[Goal of the exercise]:
Your answer should be the lines below from the one with "The image size is (793, 500)." to the one with "The image size is (1199, 699).", both included, given again exactly and with nothing added.

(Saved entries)
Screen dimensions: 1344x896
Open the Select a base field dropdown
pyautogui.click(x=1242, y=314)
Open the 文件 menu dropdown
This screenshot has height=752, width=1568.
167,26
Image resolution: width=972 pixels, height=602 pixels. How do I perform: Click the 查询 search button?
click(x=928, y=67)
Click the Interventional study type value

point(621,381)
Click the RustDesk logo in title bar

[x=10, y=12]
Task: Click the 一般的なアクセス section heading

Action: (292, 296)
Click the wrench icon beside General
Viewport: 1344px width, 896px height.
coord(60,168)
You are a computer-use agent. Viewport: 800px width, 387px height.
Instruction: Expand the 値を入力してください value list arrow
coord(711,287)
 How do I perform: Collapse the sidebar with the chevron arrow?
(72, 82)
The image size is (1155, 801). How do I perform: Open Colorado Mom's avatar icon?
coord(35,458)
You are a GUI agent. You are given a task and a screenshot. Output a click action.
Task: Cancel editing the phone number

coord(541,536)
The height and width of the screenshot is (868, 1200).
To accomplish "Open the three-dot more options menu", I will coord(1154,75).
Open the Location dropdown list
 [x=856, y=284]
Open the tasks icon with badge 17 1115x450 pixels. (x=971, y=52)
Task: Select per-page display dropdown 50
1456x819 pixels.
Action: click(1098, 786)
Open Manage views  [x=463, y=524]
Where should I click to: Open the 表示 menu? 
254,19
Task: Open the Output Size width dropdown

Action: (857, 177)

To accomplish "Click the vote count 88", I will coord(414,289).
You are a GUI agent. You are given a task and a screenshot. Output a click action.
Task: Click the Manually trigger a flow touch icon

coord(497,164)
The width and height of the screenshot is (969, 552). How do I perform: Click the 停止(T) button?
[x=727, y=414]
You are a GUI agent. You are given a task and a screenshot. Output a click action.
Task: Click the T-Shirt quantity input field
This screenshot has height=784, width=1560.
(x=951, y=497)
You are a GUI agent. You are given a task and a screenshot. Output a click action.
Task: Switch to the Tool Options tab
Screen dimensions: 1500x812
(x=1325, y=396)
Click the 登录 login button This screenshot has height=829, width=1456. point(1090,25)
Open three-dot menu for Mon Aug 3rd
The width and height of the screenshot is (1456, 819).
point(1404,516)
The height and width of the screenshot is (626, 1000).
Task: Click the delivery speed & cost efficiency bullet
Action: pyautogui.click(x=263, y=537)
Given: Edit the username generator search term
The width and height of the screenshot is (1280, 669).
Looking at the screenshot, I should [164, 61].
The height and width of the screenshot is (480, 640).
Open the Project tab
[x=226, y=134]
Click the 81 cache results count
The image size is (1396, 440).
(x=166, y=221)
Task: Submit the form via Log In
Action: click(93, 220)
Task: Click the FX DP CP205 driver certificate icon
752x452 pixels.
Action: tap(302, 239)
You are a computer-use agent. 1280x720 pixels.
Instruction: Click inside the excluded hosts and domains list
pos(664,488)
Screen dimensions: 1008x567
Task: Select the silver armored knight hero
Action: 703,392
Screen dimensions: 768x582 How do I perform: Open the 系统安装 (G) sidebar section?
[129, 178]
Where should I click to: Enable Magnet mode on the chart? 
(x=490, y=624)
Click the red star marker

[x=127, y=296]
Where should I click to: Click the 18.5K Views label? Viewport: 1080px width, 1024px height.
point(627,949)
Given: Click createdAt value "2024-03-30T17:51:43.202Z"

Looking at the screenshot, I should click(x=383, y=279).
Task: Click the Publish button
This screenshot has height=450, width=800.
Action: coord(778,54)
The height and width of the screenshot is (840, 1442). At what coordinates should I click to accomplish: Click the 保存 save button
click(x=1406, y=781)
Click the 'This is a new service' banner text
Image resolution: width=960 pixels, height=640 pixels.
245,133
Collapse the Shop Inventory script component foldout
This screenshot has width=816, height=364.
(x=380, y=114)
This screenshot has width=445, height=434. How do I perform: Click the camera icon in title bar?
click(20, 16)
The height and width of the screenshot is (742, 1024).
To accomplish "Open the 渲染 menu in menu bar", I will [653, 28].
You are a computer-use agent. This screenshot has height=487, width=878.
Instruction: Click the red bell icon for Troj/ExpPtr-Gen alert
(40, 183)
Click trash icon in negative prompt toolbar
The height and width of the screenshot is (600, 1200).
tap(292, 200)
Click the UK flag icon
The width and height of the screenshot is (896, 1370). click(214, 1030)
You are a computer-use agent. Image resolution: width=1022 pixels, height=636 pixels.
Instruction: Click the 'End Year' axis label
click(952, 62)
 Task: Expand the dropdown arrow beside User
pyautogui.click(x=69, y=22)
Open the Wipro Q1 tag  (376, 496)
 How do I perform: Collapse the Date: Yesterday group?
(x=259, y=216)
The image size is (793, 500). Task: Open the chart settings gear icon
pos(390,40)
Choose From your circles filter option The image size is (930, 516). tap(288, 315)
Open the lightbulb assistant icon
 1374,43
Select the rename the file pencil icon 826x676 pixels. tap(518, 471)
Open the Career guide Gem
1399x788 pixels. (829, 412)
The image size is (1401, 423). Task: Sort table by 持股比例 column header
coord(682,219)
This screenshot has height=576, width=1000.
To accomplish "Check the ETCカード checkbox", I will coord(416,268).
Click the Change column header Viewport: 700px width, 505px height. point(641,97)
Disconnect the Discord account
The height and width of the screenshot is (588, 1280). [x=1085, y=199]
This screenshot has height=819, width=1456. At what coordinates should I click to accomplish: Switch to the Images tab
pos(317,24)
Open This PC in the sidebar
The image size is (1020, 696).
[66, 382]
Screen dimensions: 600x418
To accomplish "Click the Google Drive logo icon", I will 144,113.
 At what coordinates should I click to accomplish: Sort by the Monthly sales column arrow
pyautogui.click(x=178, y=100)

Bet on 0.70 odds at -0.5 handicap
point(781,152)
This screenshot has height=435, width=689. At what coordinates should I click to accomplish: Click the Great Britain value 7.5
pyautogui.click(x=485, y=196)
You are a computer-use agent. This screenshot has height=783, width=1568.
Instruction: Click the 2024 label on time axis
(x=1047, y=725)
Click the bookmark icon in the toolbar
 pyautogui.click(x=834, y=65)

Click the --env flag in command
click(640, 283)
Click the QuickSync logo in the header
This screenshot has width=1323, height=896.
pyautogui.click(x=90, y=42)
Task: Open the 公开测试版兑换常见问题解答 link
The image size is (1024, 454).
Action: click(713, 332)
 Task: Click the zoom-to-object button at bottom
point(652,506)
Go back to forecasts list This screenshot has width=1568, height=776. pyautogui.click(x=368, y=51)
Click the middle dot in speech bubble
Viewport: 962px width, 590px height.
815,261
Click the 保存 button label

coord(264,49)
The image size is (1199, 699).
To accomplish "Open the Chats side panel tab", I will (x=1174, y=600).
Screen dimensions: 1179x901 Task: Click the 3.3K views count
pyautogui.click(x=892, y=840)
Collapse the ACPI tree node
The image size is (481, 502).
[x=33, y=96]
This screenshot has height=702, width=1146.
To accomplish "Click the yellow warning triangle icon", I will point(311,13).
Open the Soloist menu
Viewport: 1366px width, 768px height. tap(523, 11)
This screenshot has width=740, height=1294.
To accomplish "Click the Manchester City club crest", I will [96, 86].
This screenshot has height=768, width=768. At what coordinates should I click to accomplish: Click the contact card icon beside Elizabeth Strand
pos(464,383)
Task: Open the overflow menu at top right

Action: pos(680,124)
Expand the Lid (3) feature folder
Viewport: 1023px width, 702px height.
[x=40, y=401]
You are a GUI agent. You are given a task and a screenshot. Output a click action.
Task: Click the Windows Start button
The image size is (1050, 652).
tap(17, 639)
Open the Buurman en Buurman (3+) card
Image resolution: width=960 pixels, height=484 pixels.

[Answer section]:
The image size is (793, 500). Task: Open the chart settings gear icon
pos(390,40)
Choose From your circles filter option The image size is (930, 516). tap(288, 315)
Open the lightbulb assistant icon
 1374,43
Select the rename the file pencil icon 826x676 pixels. tap(518, 471)
Open the Career guide Gem
1399x788 pixels. (829, 412)
The image size is (1401, 423). Task: Sort table by 持股比例 column header
coord(682,219)
This screenshot has height=576, width=1000.
To accomplish "Check the ETCカード checkbox", I will coord(416,268).
Click the Change column header Viewport: 700px width, 505px height. point(641,97)
Disconnect the Discord account
The height and width of the screenshot is (588, 1280). [x=1085, y=199]
This screenshot has height=819, width=1456. At what coordinates should I click to accomplish: Switch to the Images tab
pos(317,24)
Open This PC in the sidebar
The image size is (1020, 696).
[66, 382]
Screen dimensions: 600x418
To accomplish "Click the Google Drive logo icon", I will 144,113.
 At what coordinates should I click to accomplish: Sort by the Monthly sales column arrow
pyautogui.click(x=178, y=100)

Bet on 0.70 odds at -0.5 handicap
point(781,152)
This screenshot has height=435, width=689. At what coordinates should I click to accomplish: Click the Great Britain value 7.5
pyautogui.click(x=485, y=196)
You are a computer-use agent. This screenshot has height=783, width=1568.
Instruction: Click the 2024 label on time axis
(x=1047, y=725)
Click the bookmark icon in the toolbar
 pyautogui.click(x=834, y=65)

Click the --env flag in command
click(640, 283)
Click the QuickSync logo in the header
This screenshot has width=1323, height=896.
pyautogui.click(x=90, y=42)
Task: Open the 公开测试版兑换常见问题解答 link
The image size is (1024, 454).
Action: click(713, 332)
 Task: Click the zoom-to-object button at bottom
point(652,506)
Go back to forecasts list This screenshot has width=1568, height=776. pyautogui.click(x=368, y=51)
Click the middle dot in speech bubble
Viewport: 962px width, 590px height.
815,261
Click the 保存 button label

coord(264,49)
The image size is (1199, 699).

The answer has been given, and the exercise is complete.